• [Input records]
= = = =

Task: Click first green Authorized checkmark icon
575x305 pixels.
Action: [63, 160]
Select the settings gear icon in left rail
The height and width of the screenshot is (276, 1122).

= = = =

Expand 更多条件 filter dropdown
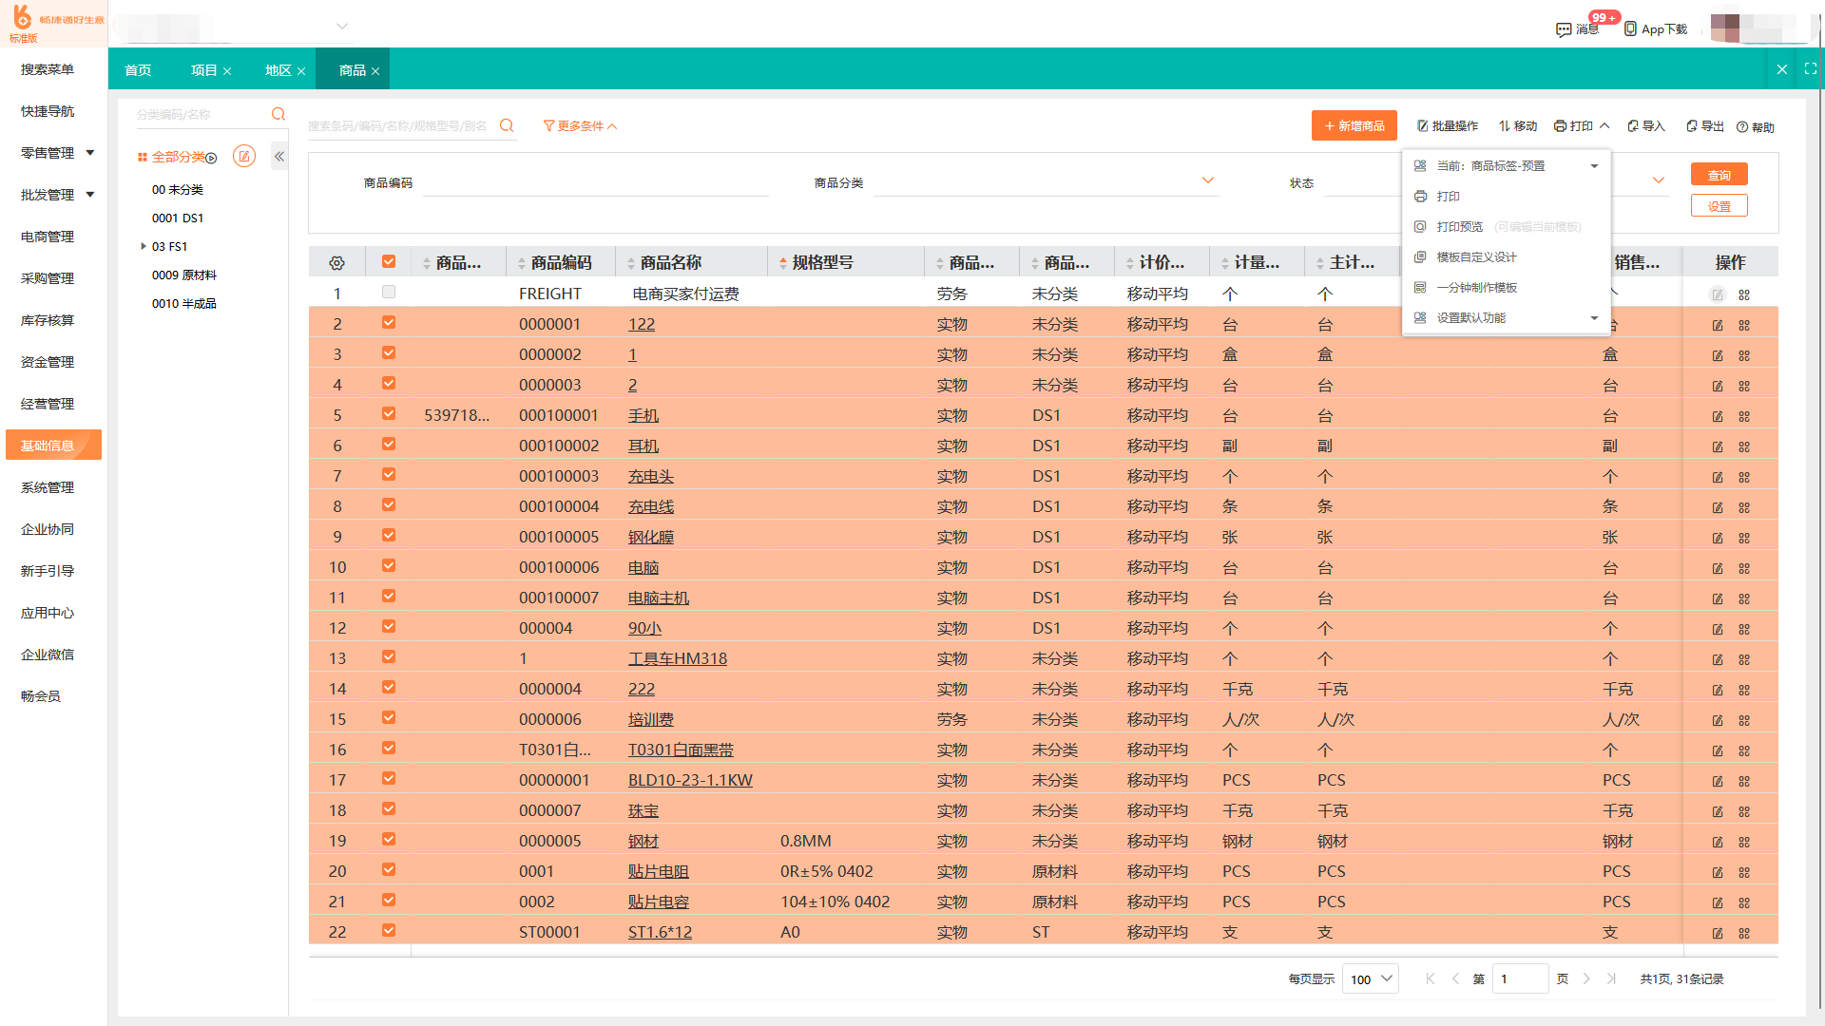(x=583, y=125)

= = = =

• [Prompt] Go through the material above and output exactly the lines from the one containing "Select the settings gear icon in left rail" through the one containing "The height and".

• [Result of the task]
Select the settings gear icon in left rail
The height and width of the screenshot is (276, 1122).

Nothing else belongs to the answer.